1 May 2011AsiaArchana Shanker

A revolution: biotech patents in India

In May 2011, Glenmark Pharmaceuticals entered into a licence agreement with Sanofi Aventis in one of the first-ever deals for a novel biologic molecule in India for the treatment of autoimmune diseases. Bharat Biotech, an Indian Biotech company, developed a diarrhoea vaccine to be supplied to the UN and other markets at $1 each, making it the cheapest vaccine available in the market.

In 2006, India, despite having excellent technical manpower, did not have any novel biotechnology product to its credit. In 2009, Biocon developed the first and only novel humanised monoclonal antibody for the treatment of rheumatoid arthritis and psoriasis in Class 1, and in 2011, Glenmark developed a novel biopharmaceutical for the treatment of auto-immune diseases.

A recent survey shows that there are around 400 biotechnology companies in India that contribute approximately 30 percent of the total revenue of the sector. There are around 50 research and development labs in the public sector providing high-quality R&D services at a low cost.

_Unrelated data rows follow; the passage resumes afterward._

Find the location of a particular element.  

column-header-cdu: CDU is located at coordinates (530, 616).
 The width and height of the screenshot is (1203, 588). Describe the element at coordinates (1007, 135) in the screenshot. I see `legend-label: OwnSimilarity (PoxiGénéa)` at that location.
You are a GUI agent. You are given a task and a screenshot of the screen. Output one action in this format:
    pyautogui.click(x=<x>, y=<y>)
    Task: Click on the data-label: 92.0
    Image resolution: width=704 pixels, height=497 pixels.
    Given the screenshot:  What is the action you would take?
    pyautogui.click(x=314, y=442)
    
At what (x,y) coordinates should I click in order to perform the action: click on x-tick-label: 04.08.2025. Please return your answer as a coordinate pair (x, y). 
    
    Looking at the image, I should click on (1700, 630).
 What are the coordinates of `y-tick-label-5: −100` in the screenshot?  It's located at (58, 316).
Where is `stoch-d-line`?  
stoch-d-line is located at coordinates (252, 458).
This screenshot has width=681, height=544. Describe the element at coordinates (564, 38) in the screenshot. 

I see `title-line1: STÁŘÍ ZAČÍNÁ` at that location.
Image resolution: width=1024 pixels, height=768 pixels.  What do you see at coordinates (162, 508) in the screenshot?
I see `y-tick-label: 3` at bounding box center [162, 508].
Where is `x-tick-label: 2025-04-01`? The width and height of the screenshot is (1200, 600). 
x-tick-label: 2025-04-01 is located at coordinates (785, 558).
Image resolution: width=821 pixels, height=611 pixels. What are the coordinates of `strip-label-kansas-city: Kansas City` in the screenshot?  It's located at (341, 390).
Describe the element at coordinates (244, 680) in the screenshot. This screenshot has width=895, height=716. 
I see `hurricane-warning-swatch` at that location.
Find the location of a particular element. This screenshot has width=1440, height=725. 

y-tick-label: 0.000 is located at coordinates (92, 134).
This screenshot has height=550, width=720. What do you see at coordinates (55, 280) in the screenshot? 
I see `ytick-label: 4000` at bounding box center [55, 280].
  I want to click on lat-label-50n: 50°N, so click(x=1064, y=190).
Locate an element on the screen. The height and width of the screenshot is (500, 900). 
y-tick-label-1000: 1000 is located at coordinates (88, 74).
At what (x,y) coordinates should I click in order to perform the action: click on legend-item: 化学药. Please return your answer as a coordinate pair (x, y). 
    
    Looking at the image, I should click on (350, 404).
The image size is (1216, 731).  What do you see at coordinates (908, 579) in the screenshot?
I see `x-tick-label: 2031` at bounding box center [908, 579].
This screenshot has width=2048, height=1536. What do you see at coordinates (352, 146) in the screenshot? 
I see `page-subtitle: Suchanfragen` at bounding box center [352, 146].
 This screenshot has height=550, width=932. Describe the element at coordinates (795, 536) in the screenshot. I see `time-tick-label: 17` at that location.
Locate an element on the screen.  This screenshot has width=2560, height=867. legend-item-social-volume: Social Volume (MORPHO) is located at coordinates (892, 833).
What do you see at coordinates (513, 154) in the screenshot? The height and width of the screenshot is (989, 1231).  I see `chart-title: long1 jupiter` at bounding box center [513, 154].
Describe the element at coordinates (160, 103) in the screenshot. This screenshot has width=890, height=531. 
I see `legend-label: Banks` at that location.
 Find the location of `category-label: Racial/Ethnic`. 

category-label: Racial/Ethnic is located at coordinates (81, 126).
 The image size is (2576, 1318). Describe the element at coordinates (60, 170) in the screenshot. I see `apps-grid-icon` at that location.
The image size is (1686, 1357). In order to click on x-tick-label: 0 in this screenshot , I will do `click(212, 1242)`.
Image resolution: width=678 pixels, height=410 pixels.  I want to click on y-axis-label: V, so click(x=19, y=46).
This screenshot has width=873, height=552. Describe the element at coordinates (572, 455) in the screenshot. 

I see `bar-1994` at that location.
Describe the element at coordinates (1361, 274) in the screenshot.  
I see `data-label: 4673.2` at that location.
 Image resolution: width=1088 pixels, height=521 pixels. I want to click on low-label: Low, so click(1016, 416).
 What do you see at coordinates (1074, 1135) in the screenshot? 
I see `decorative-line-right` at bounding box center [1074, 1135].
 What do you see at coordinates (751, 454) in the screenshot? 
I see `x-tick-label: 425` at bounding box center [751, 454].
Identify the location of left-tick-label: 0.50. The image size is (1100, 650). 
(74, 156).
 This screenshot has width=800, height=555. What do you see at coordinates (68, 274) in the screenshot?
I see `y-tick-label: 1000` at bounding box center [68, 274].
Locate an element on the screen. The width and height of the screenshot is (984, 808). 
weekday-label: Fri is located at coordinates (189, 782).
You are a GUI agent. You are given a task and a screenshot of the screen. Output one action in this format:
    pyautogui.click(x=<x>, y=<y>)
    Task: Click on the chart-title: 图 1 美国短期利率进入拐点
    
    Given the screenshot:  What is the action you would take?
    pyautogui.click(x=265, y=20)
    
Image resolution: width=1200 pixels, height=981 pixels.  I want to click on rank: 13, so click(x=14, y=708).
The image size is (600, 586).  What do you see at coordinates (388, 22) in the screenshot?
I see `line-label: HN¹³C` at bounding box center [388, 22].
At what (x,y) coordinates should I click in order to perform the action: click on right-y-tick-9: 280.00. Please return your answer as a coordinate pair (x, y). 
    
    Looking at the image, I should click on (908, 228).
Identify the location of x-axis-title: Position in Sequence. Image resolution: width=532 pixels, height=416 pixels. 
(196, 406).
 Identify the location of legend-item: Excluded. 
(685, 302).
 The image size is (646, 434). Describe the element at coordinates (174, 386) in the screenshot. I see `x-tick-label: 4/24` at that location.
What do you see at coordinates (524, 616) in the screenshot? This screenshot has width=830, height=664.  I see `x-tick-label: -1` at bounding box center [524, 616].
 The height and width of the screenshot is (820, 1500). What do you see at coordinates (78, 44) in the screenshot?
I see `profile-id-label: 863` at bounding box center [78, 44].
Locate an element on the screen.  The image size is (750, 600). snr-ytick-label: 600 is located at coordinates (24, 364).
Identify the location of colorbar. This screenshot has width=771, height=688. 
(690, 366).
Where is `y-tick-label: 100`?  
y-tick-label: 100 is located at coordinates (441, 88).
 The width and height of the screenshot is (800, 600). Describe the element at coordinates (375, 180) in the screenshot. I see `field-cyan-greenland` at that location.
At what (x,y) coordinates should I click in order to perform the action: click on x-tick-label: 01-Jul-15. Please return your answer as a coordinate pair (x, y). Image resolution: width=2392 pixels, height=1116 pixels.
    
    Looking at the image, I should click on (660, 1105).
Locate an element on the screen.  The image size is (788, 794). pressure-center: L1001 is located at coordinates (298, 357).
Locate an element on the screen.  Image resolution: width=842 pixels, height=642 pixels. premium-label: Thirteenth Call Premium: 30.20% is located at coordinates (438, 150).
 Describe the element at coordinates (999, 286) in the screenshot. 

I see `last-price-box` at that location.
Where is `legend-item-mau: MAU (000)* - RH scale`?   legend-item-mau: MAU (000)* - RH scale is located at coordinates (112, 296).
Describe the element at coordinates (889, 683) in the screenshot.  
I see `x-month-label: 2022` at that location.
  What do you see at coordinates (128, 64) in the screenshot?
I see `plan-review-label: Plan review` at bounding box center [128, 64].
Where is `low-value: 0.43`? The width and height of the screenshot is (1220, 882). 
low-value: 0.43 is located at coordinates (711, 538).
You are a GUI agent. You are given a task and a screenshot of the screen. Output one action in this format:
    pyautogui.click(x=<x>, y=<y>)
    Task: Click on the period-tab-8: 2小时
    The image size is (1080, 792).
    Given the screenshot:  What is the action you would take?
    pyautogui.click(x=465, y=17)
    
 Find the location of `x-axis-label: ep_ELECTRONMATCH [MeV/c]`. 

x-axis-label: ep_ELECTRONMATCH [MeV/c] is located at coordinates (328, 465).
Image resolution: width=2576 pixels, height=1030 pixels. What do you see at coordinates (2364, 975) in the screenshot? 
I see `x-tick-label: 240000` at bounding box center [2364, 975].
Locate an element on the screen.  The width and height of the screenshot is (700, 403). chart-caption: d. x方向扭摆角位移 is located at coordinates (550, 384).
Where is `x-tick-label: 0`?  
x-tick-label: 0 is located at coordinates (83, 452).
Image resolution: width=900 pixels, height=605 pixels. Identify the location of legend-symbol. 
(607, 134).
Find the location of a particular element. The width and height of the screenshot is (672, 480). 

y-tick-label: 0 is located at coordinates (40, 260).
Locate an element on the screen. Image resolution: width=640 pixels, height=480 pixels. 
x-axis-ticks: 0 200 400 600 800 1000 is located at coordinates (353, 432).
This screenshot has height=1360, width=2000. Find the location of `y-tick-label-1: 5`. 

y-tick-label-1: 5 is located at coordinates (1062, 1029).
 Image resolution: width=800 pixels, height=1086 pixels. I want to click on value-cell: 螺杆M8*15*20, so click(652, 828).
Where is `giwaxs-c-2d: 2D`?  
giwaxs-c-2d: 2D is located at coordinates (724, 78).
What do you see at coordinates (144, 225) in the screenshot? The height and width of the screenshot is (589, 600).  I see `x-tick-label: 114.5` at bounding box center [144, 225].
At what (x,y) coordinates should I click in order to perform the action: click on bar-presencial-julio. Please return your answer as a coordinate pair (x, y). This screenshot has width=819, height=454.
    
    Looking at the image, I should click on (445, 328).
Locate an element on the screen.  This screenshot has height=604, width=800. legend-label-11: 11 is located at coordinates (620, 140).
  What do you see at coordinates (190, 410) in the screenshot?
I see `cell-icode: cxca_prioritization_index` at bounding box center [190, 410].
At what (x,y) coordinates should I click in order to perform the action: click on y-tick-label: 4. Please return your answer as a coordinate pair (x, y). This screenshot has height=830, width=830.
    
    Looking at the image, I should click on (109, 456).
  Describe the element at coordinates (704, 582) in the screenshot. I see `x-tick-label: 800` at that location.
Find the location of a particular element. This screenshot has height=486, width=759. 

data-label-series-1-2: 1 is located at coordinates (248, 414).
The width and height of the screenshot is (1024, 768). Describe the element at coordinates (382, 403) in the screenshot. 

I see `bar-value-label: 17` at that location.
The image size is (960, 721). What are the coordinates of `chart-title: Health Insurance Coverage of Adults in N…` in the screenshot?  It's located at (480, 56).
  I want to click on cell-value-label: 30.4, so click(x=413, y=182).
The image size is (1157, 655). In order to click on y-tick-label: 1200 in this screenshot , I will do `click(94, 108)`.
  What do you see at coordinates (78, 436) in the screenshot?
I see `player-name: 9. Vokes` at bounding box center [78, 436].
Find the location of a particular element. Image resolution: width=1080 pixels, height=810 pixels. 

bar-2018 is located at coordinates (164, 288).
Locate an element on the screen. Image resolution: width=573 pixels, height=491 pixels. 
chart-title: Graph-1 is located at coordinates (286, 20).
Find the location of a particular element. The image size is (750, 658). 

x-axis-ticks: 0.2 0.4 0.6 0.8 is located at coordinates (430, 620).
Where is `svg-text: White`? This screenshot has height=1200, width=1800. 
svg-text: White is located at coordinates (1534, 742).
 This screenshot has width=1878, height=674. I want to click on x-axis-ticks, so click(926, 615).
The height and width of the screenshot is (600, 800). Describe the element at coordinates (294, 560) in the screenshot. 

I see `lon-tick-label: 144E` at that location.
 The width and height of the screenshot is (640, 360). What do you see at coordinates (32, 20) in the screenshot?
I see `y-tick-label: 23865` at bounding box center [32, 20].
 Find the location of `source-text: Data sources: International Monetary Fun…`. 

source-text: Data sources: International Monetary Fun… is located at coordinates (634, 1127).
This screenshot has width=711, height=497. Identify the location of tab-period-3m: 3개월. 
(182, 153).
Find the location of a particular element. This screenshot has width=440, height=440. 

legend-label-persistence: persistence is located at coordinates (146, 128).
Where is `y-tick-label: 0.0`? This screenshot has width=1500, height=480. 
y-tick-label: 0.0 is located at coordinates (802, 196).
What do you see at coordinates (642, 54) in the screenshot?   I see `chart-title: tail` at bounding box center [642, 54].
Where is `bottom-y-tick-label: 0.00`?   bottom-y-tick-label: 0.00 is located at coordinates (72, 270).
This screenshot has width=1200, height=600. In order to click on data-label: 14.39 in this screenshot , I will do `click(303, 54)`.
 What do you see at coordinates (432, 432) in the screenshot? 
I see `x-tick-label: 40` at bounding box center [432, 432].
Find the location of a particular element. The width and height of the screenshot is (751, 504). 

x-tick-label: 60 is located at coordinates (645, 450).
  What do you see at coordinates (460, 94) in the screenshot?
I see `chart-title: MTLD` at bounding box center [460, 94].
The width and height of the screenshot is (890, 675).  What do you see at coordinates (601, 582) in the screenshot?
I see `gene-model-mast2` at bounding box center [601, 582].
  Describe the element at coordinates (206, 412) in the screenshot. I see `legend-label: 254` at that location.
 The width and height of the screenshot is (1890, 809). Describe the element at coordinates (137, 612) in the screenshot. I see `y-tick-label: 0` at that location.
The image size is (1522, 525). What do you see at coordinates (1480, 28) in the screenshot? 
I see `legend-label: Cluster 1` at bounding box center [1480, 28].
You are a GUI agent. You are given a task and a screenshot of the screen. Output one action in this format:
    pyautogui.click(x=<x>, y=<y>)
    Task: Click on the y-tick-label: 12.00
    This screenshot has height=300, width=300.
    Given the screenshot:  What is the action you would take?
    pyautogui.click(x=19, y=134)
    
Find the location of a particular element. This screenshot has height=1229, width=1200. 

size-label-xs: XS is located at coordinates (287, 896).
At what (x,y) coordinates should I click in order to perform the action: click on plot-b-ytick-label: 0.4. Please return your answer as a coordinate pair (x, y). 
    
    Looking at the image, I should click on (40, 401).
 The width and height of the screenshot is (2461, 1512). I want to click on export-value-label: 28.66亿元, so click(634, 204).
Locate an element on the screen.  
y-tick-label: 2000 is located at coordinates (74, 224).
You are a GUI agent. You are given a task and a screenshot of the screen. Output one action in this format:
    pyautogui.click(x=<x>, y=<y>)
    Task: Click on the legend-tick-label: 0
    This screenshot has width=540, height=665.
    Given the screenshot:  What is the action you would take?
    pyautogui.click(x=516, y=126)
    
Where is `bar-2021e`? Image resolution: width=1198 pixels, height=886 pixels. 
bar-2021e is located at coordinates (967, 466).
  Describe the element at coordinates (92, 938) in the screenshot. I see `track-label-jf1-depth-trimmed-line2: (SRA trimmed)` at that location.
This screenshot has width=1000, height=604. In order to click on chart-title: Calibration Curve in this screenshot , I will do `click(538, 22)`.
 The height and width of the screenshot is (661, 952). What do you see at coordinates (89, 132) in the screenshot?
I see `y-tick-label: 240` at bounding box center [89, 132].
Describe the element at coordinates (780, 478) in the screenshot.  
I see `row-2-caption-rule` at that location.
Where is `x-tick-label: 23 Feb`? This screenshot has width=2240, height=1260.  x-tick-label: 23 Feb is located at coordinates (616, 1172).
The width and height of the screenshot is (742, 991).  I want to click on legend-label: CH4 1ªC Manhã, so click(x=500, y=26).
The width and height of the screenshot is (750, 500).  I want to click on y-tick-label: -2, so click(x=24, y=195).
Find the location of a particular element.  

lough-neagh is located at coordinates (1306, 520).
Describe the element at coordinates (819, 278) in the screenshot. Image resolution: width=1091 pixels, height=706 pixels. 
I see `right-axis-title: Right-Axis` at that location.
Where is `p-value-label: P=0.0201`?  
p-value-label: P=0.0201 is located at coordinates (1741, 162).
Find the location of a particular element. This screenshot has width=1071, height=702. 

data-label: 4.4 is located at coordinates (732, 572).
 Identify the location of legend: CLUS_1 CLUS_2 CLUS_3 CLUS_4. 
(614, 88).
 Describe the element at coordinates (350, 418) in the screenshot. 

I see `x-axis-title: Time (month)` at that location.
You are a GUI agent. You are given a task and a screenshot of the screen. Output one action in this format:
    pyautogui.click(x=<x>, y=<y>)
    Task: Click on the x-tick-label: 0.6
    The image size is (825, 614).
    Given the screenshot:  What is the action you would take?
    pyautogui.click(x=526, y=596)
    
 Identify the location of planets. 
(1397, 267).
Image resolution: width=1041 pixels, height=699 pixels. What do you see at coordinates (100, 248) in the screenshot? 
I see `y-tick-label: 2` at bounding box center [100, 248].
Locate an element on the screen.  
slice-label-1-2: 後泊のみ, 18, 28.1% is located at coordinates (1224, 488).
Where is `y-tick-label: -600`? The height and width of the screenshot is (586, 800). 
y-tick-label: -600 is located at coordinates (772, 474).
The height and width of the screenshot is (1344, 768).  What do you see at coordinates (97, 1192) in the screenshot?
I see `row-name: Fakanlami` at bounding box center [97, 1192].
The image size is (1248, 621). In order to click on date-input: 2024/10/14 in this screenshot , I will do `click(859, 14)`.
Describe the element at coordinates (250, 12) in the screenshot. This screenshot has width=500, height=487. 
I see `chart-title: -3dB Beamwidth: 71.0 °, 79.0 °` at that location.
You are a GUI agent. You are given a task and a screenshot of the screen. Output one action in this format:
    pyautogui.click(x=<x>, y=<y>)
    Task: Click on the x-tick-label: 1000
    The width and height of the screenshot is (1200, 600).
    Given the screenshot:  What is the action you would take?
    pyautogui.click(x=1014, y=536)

Some of the primary reasons for the impetus in India’s biotech sector include excellent technical manpower, low cost and genetic diversity. Besides the above, several worldrenowned institutes such as the Indian Institute of Science (IISc), the National Centre for Biological Sciences (NCBS), the Jawaharlal Nehru Centre for Advance Scientific Research and the BARC Central Direct Research Institute provide high-quality R&D services to India and other countries.

Having said this, the two critical factors conducive to both investment and growth in the biotech sector are government policy on biotechnology and a robust intellectual property protection and enforcement mechanism.

The Department of Biotechnology issued a vision statement to provide a broad framework and outline the progress in this sector, including agriculture and food biotechnology industries, industrial biotechnology therapeutic and medicinal biotechnology, regenerative and genomic medicine.